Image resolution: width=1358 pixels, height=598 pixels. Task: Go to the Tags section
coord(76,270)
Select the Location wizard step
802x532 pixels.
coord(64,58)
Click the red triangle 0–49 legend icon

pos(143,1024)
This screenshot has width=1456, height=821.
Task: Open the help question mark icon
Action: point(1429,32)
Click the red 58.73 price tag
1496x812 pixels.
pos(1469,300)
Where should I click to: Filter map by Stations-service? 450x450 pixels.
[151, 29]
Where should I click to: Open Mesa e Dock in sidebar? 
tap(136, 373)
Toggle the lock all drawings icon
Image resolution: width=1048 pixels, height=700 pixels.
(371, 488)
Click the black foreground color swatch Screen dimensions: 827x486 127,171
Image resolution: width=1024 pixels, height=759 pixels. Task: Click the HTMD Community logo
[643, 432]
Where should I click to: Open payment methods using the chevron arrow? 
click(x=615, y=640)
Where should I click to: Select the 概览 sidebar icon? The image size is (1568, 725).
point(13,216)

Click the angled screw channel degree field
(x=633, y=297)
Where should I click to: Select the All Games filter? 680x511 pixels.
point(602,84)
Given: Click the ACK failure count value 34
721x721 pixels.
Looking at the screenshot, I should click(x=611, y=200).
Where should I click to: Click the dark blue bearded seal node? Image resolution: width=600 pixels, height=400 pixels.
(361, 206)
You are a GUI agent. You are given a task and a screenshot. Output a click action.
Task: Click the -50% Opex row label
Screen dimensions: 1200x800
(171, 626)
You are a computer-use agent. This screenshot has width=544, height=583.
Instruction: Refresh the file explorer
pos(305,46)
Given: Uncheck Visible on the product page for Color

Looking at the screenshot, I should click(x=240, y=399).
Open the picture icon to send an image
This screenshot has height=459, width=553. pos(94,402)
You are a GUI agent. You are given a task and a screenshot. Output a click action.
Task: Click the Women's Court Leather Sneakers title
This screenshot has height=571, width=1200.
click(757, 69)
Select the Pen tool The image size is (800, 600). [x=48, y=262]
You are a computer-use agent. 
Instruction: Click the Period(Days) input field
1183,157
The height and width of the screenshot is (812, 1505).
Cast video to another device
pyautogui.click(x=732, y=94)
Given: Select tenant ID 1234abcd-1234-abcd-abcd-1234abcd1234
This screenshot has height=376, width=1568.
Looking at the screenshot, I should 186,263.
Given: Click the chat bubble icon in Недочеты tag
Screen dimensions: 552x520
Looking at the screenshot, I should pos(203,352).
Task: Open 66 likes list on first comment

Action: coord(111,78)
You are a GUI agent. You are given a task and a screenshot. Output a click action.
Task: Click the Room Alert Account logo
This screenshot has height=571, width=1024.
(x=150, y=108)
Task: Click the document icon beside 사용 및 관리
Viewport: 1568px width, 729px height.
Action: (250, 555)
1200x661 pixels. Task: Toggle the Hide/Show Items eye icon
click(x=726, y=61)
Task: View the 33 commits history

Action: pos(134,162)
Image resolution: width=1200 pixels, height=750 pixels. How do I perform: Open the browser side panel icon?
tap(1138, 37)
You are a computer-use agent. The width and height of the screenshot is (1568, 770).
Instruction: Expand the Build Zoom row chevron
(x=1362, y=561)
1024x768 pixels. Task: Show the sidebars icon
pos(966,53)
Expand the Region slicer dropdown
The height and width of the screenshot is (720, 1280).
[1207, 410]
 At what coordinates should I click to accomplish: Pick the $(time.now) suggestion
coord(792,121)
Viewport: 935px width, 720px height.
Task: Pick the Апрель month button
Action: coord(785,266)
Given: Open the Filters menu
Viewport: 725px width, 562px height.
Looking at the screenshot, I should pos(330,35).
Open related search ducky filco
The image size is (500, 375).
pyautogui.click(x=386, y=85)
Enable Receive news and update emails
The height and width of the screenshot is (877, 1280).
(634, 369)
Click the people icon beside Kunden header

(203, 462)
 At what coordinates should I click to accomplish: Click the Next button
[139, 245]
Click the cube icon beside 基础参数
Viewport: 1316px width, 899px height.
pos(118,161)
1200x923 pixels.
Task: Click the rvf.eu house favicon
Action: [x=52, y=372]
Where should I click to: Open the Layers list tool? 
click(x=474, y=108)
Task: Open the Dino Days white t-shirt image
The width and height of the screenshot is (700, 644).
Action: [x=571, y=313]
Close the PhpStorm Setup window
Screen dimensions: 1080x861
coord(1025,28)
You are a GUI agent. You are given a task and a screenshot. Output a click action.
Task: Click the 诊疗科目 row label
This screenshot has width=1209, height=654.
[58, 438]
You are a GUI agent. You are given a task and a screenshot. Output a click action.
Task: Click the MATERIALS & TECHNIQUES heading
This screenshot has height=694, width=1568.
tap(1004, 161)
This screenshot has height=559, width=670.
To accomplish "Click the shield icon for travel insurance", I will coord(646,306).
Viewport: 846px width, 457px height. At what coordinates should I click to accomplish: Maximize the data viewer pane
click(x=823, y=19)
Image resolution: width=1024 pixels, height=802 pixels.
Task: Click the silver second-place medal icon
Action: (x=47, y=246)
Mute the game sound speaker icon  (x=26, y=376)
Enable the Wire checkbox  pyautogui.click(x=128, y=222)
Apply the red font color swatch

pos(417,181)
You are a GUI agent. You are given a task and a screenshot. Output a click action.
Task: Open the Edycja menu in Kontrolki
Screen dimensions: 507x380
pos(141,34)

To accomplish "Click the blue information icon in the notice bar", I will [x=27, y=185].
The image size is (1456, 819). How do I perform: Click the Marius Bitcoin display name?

EXERCISE:
Please set down all the data word for word.

WRITTEN SOLUTION:
Image resolution: width=1358 pixels, height=598 pixels. Task: Go to the Tags section
coord(76,270)
Select the Location wizard step
802x532 pixels.
coord(64,58)
Click the red triangle 0–49 legend icon

pos(143,1024)
This screenshot has width=1456, height=821.
Task: Open the help question mark icon
Action: point(1429,32)
Click the red 58.73 price tag
1496x812 pixels.
pos(1469,300)
Where should I click to: Filter map by Stations-service? 450x450 pixels.
[151, 29]
Where should I click to: Open Mesa e Dock in sidebar? 
tap(136, 373)
Toggle the lock all drawings icon
Image resolution: width=1048 pixels, height=700 pixels.
(371, 488)
Click the black foreground color swatch Screen dimensions: 827x486 127,171
Image resolution: width=1024 pixels, height=759 pixels. Task: Click the HTMD Community logo
[643, 432]
Where should I click to: Open payment methods using the chevron arrow? 
click(x=615, y=640)
Where should I click to: Select the 概览 sidebar icon? The image size is (1568, 725).
point(13,216)

Click the angled screw channel degree field
(x=633, y=297)
Where should I click to: Select the All Games filter? 680x511 pixels.
point(602,84)
Given: Click the ACK failure count value 34
721x721 pixels.
Looking at the screenshot, I should click(x=611, y=200).
Where should I click to: Click the dark blue bearded seal node? Image resolution: width=600 pixels, height=400 pixels.
(361, 206)
You are a GUI agent. You are given a task and a screenshot. Output a click action.
Task: Click the -50% Opex row label
Screen dimensions: 1200x800
(171, 626)
You are a computer-use agent. This screenshot has width=544, height=583.
Instruction: Refresh the file explorer
pos(305,46)
Given: Uncheck Visible on the product page for Color

Looking at the screenshot, I should click(x=240, y=399).
Open the picture icon to send an image
This screenshot has height=459, width=553. pos(94,402)
You are a GUI agent. You are given a task and a screenshot. Output a click action.
Task: Click the Women's Court Leather Sneakers title
This screenshot has height=571, width=1200.
click(757, 69)
Select the Pen tool The image size is (800, 600). [x=48, y=262]
You are a computer-use agent. 
Instruction: Click the Period(Days) input field
1183,157
The height and width of the screenshot is (812, 1505).
Cast video to another device
pyautogui.click(x=732, y=94)
Given: Select tenant ID 1234abcd-1234-abcd-abcd-1234abcd1234
This screenshot has height=376, width=1568.
Looking at the screenshot, I should 186,263.
Given: Click the chat bubble icon in Недочеты tag
Screen dimensions: 552x520
Looking at the screenshot, I should pos(203,352).
Task: Open 66 likes list on first comment

Action: coord(111,78)
You are a GUI agent. You are given a task and a screenshot. Output a click action.
Task: Click the Room Alert Account logo
This screenshot has height=571, width=1024.
(x=150, y=108)
Task: Click the document icon beside 사용 및 관리
Viewport: 1568px width, 729px height.
Action: (250, 555)
1200x661 pixels. Task: Toggle the Hide/Show Items eye icon
click(x=726, y=61)
Task: View the 33 commits history

Action: pos(134,162)
Image resolution: width=1200 pixels, height=750 pixels. How do I perform: Open the browser side panel icon?
tap(1138, 37)
You are a computer-use agent. The width and height of the screenshot is (1568, 770).
Instruction: Expand the Build Zoom row chevron
(x=1362, y=561)
1024x768 pixels. Task: Show the sidebars icon
pos(966,53)
Expand the Region slicer dropdown
The height and width of the screenshot is (720, 1280).
[1207, 410]
 At what coordinates should I click to accomplish: Pick the $(time.now) suggestion
coord(792,121)
Viewport: 935px width, 720px height.
Task: Pick the Апрель month button
Action: coord(785,266)
Given: Open the Filters menu
Viewport: 725px width, 562px height.
Looking at the screenshot, I should pos(330,35).
Open related search ducky filco
The image size is (500, 375).
pyautogui.click(x=386, y=85)
Enable Receive news and update emails
The height and width of the screenshot is (877, 1280).
(634, 369)
Click the people icon beside Kunden header

(203, 462)
 At what coordinates should I click to accomplish: Click the Next button
[139, 245]
Click the cube icon beside 基础参数
Viewport: 1316px width, 899px height.
pos(118,161)
1200x923 pixels.
Task: Click the rvf.eu house favicon
Action: [x=52, y=372]
Where should I click to: Open the Layers list tool? 
click(x=474, y=108)
Task: Open the Dino Days white t-shirt image
The width and height of the screenshot is (700, 644).
Action: [x=571, y=313]
Close the PhpStorm Setup window
Screen dimensions: 1080x861
coord(1025,28)
You are a GUI agent. You are given a task and a screenshot. Output a click action.
Task: Click the 诊疗科目 row label
This screenshot has width=1209, height=654.
[58, 438]
You are a GUI agent. You are given a task and a screenshot. Output a click action.
Task: Click the MATERIALS & TECHNIQUES heading
This screenshot has height=694, width=1568.
tap(1004, 161)
This screenshot has height=559, width=670.
To accomplish "Click the shield icon for travel insurance", I will coord(646,306).
Viewport: 846px width, 457px height. At what coordinates should I click to accomplish: Maximize the data viewer pane
click(x=823, y=19)
Image resolution: width=1024 pixels, height=802 pixels.
Task: Click the silver second-place medal icon
Action: (x=47, y=246)
Mute the game sound speaker icon  (x=26, y=376)
Enable the Wire checkbox  pyautogui.click(x=128, y=222)
Apply the red font color swatch

pos(417,181)
You are a GUI agent. You are given a task and a screenshot. Output a click action.
Task: Open the Edycja menu in Kontrolki
Screen dimensions: 507x380
pos(141,34)

To accomplish "Click the blue information icon in the notice bar", I will [x=27, y=185].
The image size is (1456, 819). How do I perform: Click the Marius Bitcoin display name?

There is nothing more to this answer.